When the tour finished we walked up a big steep hill and the view was good. Then we walked back to the bungalow and are having a restaurant dinner for the first time in ages! I like this place.

Going to the source of the Zambezi

After Lusaka we went north. The first night we stayed at a game reserve that had lions. We didn’t see the lions but we heard them roar. They were very loud, (and very early in the morning!) It had a nice playground too.

Then we drove on some really bad roads, they had lots of pot holes. Some were as big as the Taniwha! We also took 2 pontoons. That was fun. (ed. The photos don’t really do justice to the size of the pot holes!)

One night we stayed at the Kanzenzi Wildlife Camp. Seconds after we arrived, about ten children came to use the well. Mummy got the ball out and we did some catches. Then Mummy threw the ball at one of the children, and she joined in. Soon all the children were playing. Genevieve didn’t want to play with the ball, so Mummy laid the tarpaulin out and got out some colouring books. The children wanted to do that too. At the end they all took their pictures away with them. It was fun to play with the children.

The next day we had to use the well to fill our water tank. It was hard to pump the water.

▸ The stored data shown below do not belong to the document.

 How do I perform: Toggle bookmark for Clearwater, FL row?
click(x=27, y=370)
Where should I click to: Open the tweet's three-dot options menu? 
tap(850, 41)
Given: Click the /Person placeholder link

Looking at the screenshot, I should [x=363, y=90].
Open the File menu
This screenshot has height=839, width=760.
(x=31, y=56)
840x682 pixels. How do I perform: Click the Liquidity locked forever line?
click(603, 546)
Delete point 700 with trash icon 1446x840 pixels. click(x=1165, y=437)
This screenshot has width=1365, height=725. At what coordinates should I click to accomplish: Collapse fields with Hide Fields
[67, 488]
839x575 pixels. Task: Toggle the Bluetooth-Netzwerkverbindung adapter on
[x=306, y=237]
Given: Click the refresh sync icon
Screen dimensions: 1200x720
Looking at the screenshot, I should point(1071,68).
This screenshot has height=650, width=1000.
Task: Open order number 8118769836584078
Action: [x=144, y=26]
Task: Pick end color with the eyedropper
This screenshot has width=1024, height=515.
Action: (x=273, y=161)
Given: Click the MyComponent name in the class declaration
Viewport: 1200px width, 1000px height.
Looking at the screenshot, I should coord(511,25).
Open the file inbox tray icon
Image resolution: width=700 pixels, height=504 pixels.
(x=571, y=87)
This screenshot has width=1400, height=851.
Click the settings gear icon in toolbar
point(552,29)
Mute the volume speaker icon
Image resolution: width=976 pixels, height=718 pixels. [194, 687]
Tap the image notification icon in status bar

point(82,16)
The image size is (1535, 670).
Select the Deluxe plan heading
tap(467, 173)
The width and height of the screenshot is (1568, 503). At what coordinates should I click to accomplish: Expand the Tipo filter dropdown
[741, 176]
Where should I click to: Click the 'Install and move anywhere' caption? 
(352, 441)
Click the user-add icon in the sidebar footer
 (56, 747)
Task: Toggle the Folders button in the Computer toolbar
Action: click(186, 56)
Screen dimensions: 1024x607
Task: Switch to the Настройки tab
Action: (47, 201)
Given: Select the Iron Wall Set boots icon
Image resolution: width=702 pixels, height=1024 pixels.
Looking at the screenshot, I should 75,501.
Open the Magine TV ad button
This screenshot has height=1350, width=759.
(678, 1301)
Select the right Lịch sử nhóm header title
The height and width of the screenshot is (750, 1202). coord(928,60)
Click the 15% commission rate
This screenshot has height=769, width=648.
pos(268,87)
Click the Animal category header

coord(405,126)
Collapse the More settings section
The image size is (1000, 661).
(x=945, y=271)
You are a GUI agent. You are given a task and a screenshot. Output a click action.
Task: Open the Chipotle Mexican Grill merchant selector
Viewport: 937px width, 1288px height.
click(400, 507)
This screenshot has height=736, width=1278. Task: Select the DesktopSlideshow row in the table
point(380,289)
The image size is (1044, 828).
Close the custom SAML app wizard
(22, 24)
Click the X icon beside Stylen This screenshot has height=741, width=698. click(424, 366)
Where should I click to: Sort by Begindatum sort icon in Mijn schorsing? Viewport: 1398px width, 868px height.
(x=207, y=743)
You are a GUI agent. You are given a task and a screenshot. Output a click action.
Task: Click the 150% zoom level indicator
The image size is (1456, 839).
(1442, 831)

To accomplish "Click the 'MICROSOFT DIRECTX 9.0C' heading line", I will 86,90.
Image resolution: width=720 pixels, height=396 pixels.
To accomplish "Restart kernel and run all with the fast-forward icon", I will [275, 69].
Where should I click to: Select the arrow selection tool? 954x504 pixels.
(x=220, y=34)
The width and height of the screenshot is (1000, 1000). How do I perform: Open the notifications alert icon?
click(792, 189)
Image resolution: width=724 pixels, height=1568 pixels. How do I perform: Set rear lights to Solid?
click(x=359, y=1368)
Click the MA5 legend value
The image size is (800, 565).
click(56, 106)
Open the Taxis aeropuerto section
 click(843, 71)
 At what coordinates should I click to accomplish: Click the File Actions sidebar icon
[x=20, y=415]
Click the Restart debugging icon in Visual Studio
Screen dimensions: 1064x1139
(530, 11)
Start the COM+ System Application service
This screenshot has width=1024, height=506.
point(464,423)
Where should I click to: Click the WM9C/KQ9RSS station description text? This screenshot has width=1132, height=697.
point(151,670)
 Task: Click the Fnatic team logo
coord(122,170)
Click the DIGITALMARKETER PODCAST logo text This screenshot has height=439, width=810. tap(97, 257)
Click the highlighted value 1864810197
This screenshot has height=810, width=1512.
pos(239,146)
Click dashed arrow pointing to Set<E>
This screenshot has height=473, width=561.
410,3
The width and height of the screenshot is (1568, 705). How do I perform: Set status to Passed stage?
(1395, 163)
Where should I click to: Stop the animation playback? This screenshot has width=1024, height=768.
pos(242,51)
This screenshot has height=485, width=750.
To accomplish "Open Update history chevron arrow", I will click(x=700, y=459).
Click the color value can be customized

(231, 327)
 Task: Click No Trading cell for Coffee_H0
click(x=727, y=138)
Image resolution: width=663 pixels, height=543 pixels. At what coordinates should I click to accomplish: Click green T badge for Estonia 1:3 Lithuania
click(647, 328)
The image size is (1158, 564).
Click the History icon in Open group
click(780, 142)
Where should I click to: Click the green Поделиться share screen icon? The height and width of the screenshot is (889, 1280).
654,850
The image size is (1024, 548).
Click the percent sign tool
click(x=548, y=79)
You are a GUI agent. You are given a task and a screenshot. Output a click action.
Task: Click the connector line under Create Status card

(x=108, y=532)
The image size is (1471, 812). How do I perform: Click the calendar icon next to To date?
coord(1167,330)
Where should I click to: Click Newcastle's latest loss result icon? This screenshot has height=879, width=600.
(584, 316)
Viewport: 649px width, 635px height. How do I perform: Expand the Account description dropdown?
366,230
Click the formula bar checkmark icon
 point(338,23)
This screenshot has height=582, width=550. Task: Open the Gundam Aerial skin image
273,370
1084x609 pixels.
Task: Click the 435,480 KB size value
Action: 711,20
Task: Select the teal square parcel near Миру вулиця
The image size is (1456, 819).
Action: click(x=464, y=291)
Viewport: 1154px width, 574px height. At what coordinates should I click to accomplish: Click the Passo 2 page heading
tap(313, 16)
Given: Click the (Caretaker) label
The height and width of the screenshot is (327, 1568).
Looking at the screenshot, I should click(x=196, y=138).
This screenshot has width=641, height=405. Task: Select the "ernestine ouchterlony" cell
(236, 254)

Then we went to the source of the Zambezi. It is right on the border with the Democratic Republic of Congo. The Zambezi River is 2,574km long. It runs through Zambia, Angola, Namibia, Zimbabwe and goes into the Indian Ocean in Mozambique. We had to walk on some wooden paths to get to the source, but there was nothing there, except lots of mosquitoes!

That night we stayed by a river, and lots of people came to stare at us. When we had dinner, there were about 25 people watching us. Not many people spoke English. I didn’t like being watched. Some people called us Mzungu, which means white person.

Then we drove to the Mutanda Falls. It wasn’t really a waterfall, but some rapids in the river. It was pretty with lots of trees. We stayed two nights.

The next morning we walked to the primary school. We saw impala on the way, and we had to walk next to a busy road. There were lots of big trucks and we crossed a river with no hand rail!

The school has 550 children. There are only 2 classrooms. There are so many children, some go to school in the morning and some go in the afternoon. Children start school at age seven. The class room is very different to my old school. There is one big blackboard at the front, and there are lots of desks. The walls are plain cream and there are no books.  The government tells them to teach computing, but has only given them one computer! We think the teachers here have a very hard job.

Daddy drew a big map of the world on the blackboard, and we talked about where we had been and where we were going. Some of the children asked us questions.

(ed. We are considering what we can do to help this school. All ideas much appreciated!)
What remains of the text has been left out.